Herbert Bayer, Capa do Nº4 da revista Bauhaus, 1929




Duas Mitologias Acidentais em Torno de Números
-do Tuíter, da prega que se pode pôr na vida a fim de ganhar tempo e do Dr. Gladwell


I.

Aquelas frases Belém-Brasília sendo postas nos contagoteados 140 caracteres

Quando ainda no Tuíter, uma escritora aqui de Fortaleza me perguntou por DM o que se deve fazer para escrever bem. Isso no Tuíter, com 140 caracteres para responder. É claro que acabei mudando o rumo da prosa. Até porque gosto do que ela publica.

É por essas e outras que saí das redes sociais. Embora nada tenha contra quem acha um bom negócio. O ser humano é capaz de ser criativo em qualquer ambiente. Mesmo no inferno megamétrico dessas redes. E, como diz Aldous Huxley, “sequer por um momento acreditei que criatividade tem qualquer coisa a ver com neurose”.

Reparem como é bonita a afirmação de Huxley. É uma “afirmação”. Algo que busca nos deixar mais seguros, firmes ao pisar o mundo. Sentir que há um solo para ser pisado. Tomemos Bach, por exemplo. Ele não parece ter sido assim tão neurótico.

Um dia ainda penso em escrever um livro. Em parte estética. Em Parte auto-ajuda. Em parte para ser posto no Tuíter. (Vocês já imaginaram, por exemplo, Proust publicando a Recherche no Tuíter? Ou Kerouac publicando Big Sur? Aquelas frases Belém-Brasília estendendo-se por tuítos e tuítos. Seria uma maravilha).

Ah, mas ia esquecendo o título do meu livro: Como escrever bem em 753.457 lições.

II.

Según los cálculos del sociólogo Malcolm Gladwell

Há coisas copiosamente engraçadas que as pessoas dizem com grande seriedade. Essas são as que realmente tiram riso. Muito mais do que as revistas de humor.

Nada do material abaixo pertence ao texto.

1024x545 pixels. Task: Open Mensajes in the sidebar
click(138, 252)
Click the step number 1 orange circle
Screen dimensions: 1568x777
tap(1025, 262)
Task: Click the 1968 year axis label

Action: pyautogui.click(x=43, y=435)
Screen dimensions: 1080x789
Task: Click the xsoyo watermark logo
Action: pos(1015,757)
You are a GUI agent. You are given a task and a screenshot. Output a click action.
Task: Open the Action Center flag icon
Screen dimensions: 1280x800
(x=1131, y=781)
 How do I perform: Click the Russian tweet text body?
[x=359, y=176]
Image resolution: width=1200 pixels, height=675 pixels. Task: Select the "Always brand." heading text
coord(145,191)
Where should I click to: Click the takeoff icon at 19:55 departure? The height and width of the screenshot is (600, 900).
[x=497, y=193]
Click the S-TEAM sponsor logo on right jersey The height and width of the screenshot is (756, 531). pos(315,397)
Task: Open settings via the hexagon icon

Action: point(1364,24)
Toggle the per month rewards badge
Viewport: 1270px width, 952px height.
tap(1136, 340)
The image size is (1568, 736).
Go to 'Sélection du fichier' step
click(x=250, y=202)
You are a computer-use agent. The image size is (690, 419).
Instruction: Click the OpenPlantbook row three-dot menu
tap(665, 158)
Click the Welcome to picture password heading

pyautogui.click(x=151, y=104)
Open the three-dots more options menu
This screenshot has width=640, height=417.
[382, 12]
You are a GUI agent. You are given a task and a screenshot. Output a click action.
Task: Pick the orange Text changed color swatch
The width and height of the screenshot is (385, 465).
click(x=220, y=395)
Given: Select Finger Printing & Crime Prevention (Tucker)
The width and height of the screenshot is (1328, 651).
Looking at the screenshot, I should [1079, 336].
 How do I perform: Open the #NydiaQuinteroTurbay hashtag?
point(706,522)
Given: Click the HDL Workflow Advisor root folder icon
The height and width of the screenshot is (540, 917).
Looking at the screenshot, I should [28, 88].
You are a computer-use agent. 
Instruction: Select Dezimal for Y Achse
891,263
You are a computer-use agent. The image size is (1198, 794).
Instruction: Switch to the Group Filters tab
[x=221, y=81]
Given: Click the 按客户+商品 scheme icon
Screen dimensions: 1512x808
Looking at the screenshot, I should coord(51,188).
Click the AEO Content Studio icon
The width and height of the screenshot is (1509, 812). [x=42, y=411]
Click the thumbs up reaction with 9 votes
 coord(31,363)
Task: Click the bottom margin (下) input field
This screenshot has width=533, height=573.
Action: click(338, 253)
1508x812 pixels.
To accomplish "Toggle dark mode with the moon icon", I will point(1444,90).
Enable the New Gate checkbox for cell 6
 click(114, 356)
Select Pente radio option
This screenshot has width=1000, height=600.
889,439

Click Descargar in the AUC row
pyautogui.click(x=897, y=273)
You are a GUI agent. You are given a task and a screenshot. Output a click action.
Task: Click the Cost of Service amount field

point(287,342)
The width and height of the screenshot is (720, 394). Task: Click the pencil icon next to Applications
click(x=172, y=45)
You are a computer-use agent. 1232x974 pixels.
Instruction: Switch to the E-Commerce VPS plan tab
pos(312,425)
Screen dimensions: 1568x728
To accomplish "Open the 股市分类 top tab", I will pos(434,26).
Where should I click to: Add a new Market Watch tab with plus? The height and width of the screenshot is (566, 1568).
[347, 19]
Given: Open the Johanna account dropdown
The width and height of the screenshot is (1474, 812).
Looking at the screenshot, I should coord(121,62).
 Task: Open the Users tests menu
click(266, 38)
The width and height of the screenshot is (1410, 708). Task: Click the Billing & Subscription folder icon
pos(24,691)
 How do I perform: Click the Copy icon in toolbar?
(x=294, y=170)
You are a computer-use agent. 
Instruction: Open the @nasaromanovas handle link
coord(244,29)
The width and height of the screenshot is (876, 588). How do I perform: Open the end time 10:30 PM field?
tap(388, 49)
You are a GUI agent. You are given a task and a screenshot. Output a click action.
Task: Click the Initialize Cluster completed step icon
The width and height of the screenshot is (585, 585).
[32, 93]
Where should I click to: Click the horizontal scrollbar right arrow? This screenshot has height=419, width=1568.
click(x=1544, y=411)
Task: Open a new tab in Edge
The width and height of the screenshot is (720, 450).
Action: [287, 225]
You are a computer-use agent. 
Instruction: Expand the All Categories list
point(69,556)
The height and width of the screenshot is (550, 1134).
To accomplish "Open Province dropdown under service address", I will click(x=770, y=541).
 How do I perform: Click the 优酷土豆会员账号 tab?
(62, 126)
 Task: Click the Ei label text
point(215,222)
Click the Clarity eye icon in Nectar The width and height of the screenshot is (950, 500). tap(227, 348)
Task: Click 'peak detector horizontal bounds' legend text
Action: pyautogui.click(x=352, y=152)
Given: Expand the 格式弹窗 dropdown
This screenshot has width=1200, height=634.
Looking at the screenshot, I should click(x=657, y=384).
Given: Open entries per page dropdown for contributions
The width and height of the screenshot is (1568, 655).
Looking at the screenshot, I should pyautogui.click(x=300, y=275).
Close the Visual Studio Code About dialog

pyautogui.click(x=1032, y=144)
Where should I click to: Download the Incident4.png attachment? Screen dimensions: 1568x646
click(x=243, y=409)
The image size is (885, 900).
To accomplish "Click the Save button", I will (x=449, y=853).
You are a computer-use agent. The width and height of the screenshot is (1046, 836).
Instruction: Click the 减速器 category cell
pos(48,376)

Por exemplo, há esta frase no Babelia, suplemento literário de El País, esta semana:

Como cualquier proyecto de altos vuelos, la creación artística requiere dedicación absoluta. En términos cuantitativos, un mínimo de 10.000 horas de prácticas, según los cálculos del sociólogo Malcolm Gladwell (Fueras de serie, Taurus).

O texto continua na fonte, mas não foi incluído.